Niall lead me through the woods, stopping just shy of the spot I knew contained the portal to Faery. "Sookie, I must warn you. Once you enter Faery you will no longer be Sookie Stackhouse of Bon Temps, Louisiana." He said seriously.

"Then who will I be?" I ask.

"You will be Susanna 'Sookie' Brigant, Crown Princess of Faery. By stepping foot in Faery you are claiming your birthright as one of the royal family. You will be recognized as my heir."

"What do you mean I will be recognized as your heir?" He couldn't mean to name me his successor; surely there were others who would be better suited to the role of heir than I would.

"Once I had many heirs, Dillon, Claude and his sisters, Dermot. Now all I have is you…"

"What happened to the others? I mean I know what happened to Claude and his sisters, but what about Dermot and Dillon. Surely they would be better than me." I just couldn't accept what he was saying. So much had changed so quickly I just couldn't wrap my head around being Niall's heir as well. There had to be someone else who could deal with all of this. I couldn't be the only option.
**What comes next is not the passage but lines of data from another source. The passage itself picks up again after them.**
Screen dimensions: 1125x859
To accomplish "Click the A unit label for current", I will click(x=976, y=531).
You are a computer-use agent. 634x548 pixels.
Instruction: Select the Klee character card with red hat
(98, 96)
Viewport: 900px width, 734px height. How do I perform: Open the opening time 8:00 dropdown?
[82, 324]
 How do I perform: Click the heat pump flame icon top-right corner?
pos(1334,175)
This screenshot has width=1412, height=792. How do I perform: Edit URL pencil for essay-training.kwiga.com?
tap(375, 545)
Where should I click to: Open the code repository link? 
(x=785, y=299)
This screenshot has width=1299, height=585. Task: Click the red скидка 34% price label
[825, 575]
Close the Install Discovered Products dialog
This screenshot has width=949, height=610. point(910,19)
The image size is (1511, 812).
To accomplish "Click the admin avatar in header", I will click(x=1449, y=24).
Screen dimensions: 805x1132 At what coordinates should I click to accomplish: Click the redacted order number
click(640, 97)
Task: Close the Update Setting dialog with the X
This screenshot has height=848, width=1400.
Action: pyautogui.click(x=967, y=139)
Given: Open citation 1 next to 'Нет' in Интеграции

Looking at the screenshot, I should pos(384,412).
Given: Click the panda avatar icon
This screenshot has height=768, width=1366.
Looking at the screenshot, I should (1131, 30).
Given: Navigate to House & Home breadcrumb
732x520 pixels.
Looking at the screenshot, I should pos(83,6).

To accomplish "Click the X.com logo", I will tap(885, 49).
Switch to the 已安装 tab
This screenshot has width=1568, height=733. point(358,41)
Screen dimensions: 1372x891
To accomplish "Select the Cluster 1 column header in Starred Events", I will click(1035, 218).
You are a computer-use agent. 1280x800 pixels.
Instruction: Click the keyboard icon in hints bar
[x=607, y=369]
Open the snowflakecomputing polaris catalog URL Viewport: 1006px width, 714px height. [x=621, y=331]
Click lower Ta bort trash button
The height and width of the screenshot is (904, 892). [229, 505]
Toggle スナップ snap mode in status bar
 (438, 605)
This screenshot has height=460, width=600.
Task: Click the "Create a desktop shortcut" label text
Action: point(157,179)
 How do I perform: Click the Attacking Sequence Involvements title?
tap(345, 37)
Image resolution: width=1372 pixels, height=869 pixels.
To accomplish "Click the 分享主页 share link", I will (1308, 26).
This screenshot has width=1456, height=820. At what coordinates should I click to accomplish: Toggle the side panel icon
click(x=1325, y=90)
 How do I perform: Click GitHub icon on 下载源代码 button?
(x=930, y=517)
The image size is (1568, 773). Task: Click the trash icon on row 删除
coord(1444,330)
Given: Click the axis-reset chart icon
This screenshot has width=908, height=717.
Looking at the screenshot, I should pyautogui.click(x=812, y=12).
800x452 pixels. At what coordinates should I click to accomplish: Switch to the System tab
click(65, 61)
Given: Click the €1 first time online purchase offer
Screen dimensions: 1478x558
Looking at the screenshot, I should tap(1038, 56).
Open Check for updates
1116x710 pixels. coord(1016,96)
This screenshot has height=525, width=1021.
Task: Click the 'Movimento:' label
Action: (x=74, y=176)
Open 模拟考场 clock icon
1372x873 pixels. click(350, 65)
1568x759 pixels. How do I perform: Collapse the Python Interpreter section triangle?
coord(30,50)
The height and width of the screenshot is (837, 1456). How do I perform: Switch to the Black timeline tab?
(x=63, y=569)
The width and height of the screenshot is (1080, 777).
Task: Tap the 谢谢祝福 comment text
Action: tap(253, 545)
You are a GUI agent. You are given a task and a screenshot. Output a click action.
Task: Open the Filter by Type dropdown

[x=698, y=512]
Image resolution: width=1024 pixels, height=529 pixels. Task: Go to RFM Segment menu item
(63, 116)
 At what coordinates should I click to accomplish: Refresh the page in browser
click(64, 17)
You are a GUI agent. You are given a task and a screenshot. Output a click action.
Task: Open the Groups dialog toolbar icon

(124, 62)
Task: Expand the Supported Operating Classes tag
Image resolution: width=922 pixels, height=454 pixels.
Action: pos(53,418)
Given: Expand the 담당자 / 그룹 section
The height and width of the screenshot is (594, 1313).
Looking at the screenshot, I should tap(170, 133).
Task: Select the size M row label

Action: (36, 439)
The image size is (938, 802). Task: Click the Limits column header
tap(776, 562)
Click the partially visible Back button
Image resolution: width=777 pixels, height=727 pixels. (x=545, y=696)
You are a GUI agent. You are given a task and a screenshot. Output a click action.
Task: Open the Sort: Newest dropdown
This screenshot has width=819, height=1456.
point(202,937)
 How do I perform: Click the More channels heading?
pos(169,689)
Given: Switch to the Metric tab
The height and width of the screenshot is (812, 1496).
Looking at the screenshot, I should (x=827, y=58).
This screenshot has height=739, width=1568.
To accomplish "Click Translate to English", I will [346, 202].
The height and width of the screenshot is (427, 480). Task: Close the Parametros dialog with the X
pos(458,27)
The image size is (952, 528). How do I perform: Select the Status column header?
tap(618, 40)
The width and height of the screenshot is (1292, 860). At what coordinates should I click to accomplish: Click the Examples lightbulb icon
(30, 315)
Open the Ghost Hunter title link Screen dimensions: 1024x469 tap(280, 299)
As if he could read my mind, Niall began shaking his head. "Dear one, you are all that is left of my line. Dermot has abdicated his place in the line of succession and Dillon is not eligible since he has moved on…as they say."

"WHAT DO YOU MEAN HE'S MOVED ON?!" I screech, "Where the hell did he go that you have to ask me to claim my small right to the throne?" Seriously what was so important that Dillon couldn't take his place with the Fae?

"Dillon has chosen to follow Claudine on the path to being an Angel. As a heavenly being he can claim no rights to any kingdom or race. I'm afraid dear one, it is either you or the Royal line of Brigant will fall." Great, no pressure Sookie, either you agree to be a fairy princess or the royal line fails.

"I guess I have no choice then, I can't stay here after Karin leaves too many vamps know about me. I'm not naïve enough to believe Eric promising an extra hundred years to Freyda will be enough to keep Felipe or any other greedy vampire from trying to get me. If I don't go with you I'm as good as dead anyway. At least as a princess my life expectancy should be a little higher.

"It's is truly an honor to call you my great-granddaughter. You will make a great queen one day my dear. I look forward to watching you grow as a leader. Come, let us leave this place. Your destiny waits." With that Niall and I step through the portal into the unknown.